* WORK INSTRUCTION *
Return each record exactly as it appears, so that nothing is dropped or altered.

MATERIAL PROVIDED below:

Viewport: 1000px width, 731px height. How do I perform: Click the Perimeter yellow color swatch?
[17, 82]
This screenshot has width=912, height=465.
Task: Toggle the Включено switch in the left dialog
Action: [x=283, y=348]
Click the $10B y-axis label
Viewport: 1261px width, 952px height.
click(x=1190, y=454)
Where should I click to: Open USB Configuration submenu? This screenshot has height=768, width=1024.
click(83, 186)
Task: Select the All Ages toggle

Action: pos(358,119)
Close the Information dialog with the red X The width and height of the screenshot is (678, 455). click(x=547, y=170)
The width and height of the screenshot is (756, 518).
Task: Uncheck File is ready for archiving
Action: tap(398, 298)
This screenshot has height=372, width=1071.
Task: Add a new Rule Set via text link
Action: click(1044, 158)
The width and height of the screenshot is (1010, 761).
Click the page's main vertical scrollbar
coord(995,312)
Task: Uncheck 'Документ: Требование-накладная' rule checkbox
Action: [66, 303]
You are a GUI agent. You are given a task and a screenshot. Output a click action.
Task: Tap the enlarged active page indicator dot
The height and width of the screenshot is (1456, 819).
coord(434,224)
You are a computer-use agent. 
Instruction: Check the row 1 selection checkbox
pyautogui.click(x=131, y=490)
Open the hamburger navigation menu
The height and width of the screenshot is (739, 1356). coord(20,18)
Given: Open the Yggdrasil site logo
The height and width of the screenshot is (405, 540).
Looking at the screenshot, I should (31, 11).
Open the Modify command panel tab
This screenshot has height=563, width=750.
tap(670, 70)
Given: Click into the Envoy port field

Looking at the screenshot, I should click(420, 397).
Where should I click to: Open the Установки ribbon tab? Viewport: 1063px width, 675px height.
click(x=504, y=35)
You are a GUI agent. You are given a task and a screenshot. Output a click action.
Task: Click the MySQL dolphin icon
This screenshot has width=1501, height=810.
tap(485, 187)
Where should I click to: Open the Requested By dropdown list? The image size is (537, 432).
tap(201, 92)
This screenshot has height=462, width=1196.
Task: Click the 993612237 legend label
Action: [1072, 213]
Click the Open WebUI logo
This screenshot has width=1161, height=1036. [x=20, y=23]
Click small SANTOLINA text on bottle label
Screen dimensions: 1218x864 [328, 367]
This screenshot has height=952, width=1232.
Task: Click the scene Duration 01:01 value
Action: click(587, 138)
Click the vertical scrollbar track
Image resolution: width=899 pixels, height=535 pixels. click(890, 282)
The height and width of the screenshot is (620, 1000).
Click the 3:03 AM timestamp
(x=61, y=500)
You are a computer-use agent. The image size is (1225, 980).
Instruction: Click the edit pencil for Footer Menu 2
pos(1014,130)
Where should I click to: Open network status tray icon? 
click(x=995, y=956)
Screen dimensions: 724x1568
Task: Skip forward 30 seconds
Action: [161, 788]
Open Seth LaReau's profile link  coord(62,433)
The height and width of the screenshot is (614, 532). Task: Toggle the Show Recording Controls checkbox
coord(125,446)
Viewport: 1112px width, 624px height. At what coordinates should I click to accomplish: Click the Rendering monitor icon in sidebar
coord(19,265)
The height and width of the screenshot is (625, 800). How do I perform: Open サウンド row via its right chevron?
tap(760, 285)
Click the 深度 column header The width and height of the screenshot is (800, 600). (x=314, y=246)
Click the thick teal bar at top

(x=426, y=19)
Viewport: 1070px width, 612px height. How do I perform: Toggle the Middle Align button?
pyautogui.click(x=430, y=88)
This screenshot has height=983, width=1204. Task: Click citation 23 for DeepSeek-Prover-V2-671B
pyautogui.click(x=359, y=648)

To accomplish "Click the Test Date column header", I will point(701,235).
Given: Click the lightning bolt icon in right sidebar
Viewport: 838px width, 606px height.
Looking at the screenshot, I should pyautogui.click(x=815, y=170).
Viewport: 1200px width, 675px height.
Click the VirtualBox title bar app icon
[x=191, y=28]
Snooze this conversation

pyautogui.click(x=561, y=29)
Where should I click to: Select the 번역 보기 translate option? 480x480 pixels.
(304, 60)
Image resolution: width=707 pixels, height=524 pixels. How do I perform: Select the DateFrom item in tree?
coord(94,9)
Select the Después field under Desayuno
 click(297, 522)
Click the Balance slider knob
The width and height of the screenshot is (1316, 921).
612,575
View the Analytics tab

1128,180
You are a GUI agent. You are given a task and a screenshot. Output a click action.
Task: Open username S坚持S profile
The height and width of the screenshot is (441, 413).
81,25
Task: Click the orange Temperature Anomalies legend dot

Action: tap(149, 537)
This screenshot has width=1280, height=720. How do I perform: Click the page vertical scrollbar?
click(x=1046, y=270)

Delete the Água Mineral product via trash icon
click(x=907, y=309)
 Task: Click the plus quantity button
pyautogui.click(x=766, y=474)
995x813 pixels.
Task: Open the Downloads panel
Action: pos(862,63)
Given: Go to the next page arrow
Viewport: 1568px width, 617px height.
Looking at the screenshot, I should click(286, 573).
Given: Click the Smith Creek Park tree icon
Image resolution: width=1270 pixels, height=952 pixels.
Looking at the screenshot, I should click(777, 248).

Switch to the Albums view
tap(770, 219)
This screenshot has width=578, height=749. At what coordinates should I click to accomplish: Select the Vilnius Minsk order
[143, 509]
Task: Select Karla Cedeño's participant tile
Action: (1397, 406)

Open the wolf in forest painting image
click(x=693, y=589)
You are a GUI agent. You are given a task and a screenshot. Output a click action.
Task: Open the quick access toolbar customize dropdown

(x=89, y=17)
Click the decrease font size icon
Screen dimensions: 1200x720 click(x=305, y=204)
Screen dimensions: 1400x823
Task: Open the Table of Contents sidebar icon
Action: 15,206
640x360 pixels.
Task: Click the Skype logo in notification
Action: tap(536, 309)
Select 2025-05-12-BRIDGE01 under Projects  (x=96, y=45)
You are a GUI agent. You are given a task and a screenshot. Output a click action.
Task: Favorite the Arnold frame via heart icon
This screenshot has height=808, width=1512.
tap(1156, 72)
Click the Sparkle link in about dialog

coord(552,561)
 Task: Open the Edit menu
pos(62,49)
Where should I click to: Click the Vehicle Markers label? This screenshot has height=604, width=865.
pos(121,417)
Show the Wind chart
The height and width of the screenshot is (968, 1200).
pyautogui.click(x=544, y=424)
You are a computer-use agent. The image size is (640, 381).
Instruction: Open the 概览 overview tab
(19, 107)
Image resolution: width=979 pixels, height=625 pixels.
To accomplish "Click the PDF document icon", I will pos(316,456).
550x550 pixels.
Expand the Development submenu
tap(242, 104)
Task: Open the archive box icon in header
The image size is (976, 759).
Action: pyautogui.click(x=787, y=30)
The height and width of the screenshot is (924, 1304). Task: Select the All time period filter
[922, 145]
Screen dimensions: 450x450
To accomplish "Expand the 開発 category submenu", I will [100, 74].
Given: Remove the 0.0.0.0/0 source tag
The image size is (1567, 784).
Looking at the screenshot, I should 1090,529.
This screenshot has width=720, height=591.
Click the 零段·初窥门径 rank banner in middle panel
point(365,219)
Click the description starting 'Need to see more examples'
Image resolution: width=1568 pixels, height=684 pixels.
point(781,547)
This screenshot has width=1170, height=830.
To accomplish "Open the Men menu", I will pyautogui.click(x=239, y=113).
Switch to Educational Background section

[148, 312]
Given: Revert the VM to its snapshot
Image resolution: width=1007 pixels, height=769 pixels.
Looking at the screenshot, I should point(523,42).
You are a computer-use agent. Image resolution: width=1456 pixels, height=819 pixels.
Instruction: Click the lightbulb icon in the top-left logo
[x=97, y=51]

End of MATERIAL PROVIDED.

* ANSWER FOR THE TASK *
Viewport: 1000px width, 731px height. How do I perform: Click the Perimeter yellow color swatch?
[17, 82]
This screenshot has width=912, height=465.
Task: Toggle the Включено switch in the left dialog
Action: [x=283, y=348]
Click the $10B y-axis label
Viewport: 1261px width, 952px height.
click(x=1190, y=454)
Where should I click to: Open USB Configuration submenu? This screenshot has height=768, width=1024.
click(83, 186)
Task: Select the All Ages toggle

Action: pos(358,119)
Close the Information dialog with the red X The width and height of the screenshot is (678, 455). click(x=547, y=170)
The width and height of the screenshot is (756, 518).
Task: Uncheck File is ready for archiving
Action: tap(398, 298)
This screenshot has height=372, width=1071.
Task: Add a new Rule Set via text link
Action: click(1044, 158)
The width and height of the screenshot is (1010, 761).
Click the page's main vertical scrollbar
coord(995,312)
Task: Uncheck 'Документ: Требование-накладная' rule checkbox
Action: [66, 303]
You are a GUI agent. You are given a task and a screenshot. Output a click action.
Task: Tap the enlarged active page indicator dot
The height and width of the screenshot is (1456, 819).
coord(434,224)
You are a computer-use agent. 
Instruction: Check the row 1 selection checkbox
pyautogui.click(x=131, y=490)
Open the hamburger navigation menu
The height and width of the screenshot is (739, 1356). coord(20,18)
Given: Open the Yggdrasil site logo
The height and width of the screenshot is (405, 540).
Looking at the screenshot, I should (31, 11).
Open the Modify command panel tab
This screenshot has height=563, width=750.
tap(670, 70)
Given: Click into the Envoy port field

Looking at the screenshot, I should click(420, 397).
Where should I click to: Open the Установки ribbon tab? Viewport: 1063px width, 675px height.
click(x=504, y=35)
You are a GUI agent. You are given a task and a screenshot. Output a click action.
Task: Click the MySQL dolphin icon
This screenshot has width=1501, height=810.
tap(485, 187)
Where should I click to: Open the Requested By dropdown list? The image size is (537, 432).
tap(201, 92)
This screenshot has height=462, width=1196.
Task: Click the 993612237 legend label
Action: [1072, 213]
Click the Open WebUI logo
This screenshot has width=1161, height=1036. [x=20, y=23]
Click small SANTOLINA text on bottle label
Screen dimensions: 1218x864 [328, 367]
This screenshot has height=952, width=1232.
Task: Click the scene Duration 01:01 value
Action: click(587, 138)
Click the vertical scrollbar track
Image resolution: width=899 pixels, height=535 pixels. click(890, 282)
The height and width of the screenshot is (620, 1000).
Click the 3:03 AM timestamp
(x=61, y=500)
You are a computer-use agent. The image size is (1225, 980).
Instruction: Click the edit pencil for Footer Menu 2
pos(1014,130)
Where should I click to: Open network status tray icon? 
click(x=995, y=956)
Screen dimensions: 724x1568
Task: Skip forward 30 seconds
Action: [161, 788]
Open Seth LaReau's profile link  coord(62,433)
The height and width of the screenshot is (614, 532). Task: Toggle the Show Recording Controls checkbox
coord(125,446)
Viewport: 1112px width, 624px height. At what coordinates should I click to accomplish: Click the Rendering monitor icon in sidebar
coord(19,265)
The height and width of the screenshot is (625, 800). How do I perform: Open サウンド row via its right chevron?
tap(760, 285)
Click the 深度 column header The width and height of the screenshot is (800, 600). (x=314, y=246)
Click the thick teal bar at top

(x=426, y=19)
Viewport: 1070px width, 612px height. How do I perform: Toggle the Middle Align button?
pyautogui.click(x=430, y=88)
This screenshot has height=983, width=1204. Task: Click citation 23 for DeepSeek-Prover-V2-671B
pyautogui.click(x=359, y=648)

To accomplish "Click the Test Date column header", I will point(701,235).
Given: Click the lightning bolt icon in right sidebar
Viewport: 838px width, 606px height.
Looking at the screenshot, I should pyautogui.click(x=815, y=170).
Viewport: 1200px width, 675px height.
Click the VirtualBox title bar app icon
[x=191, y=28]
Snooze this conversation

pyautogui.click(x=561, y=29)
Where should I click to: Select the 번역 보기 translate option? 480x480 pixels.
(304, 60)
Image resolution: width=707 pixels, height=524 pixels. How do I perform: Select the DateFrom item in tree?
coord(94,9)
Select the Después field under Desayuno
 click(297, 522)
Click the Balance slider knob
The width and height of the screenshot is (1316, 921).
612,575
View the Analytics tab

1128,180
You are a GUI agent. You are given a task and a screenshot. Output a click action.
Task: Open username S坚持S profile
The height and width of the screenshot is (441, 413).
81,25
Task: Click the orange Temperature Anomalies legend dot

Action: tap(149, 537)
This screenshot has width=1280, height=720. How do I perform: Click the page vertical scrollbar?
click(x=1046, y=270)

Delete the Água Mineral product via trash icon
click(x=907, y=309)
 Task: Click the plus quantity button
pyautogui.click(x=766, y=474)
995x813 pixels.
Task: Open the Downloads panel
Action: pos(862,63)
Given: Go to the next page arrow
Viewport: 1568px width, 617px height.
Looking at the screenshot, I should click(286, 573).
Given: Click the Smith Creek Park tree icon
Image resolution: width=1270 pixels, height=952 pixels.
Looking at the screenshot, I should click(777, 248).

Switch to the Albums view
tap(770, 219)
This screenshot has width=578, height=749. At what coordinates should I click to accomplish: Select the Vilnius Minsk order
[143, 509]
Task: Select Karla Cedeño's participant tile
Action: (1397, 406)

Open the wolf in forest painting image
click(x=693, y=589)
You are a GUI agent. You are given a task and a screenshot. Output a click action.
Task: Open the quick access toolbar customize dropdown

(x=89, y=17)
Click the decrease font size icon
Screen dimensions: 1200x720 click(x=305, y=204)
Screen dimensions: 1400x823
Task: Open the Table of Contents sidebar icon
Action: 15,206
640x360 pixels.
Task: Click the Skype logo in notification
Action: tap(536, 309)
Select 2025-05-12-BRIDGE01 under Projects  (x=96, y=45)
You are a GUI agent. You are given a task and a screenshot. Output a click action.
Task: Favorite the Arnold frame via heart icon
This screenshot has height=808, width=1512.
tap(1156, 72)
Click the Sparkle link in about dialog

coord(552,561)
 Task: Open the Edit menu
pos(62,49)
Where should I click to: Click the Vehicle Markers label? This screenshot has height=604, width=865.
pos(121,417)
Show the Wind chart
The height and width of the screenshot is (968, 1200).
pyautogui.click(x=544, y=424)
You are a computer-use agent. The image size is (640, 381).
Instruction: Open the 概览 overview tab
(19, 107)
Image resolution: width=979 pixels, height=625 pixels.
To accomplish "Click the PDF document icon", I will pos(316,456).
550x550 pixels.
Expand the Development submenu
tap(242, 104)
Task: Open the archive box icon in header
The image size is (976, 759).
Action: pyautogui.click(x=787, y=30)
The height and width of the screenshot is (924, 1304). Task: Select the All time period filter
[922, 145]
Screen dimensions: 450x450
To accomplish "Expand the 開発 category submenu", I will [100, 74].
Given: Remove the 0.0.0.0/0 source tag
The image size is (1567, 784).
Looking at the screenshot, I should 1090,529.
This screenshot has width=720, height=591.
Click the 零段·初窥门径 rank banner in middle panel
point(365,219)
Click the description starting 'Need to see more examples'
Image resolution: width=1568 pixels, height=684 pixels.
point(781,547)
This screenshot has width=1170, height=830.
To accomplish "Open the Men menu", I will pyautogui.click(x=239, y=113).
Switch to Educational Background section

[148, 312]
Given: Revert the VM to its snapshot
Image resolution: width=1007 pixels, height=769 pixels.
Looking at the screenshot, I should point(523,42).
You are a computer-use agent. Image resolution: width=1456 pixels, height=819 pixels.
Instruction: Click the lightbulb icon in the top-left logo
[x=97, y=51]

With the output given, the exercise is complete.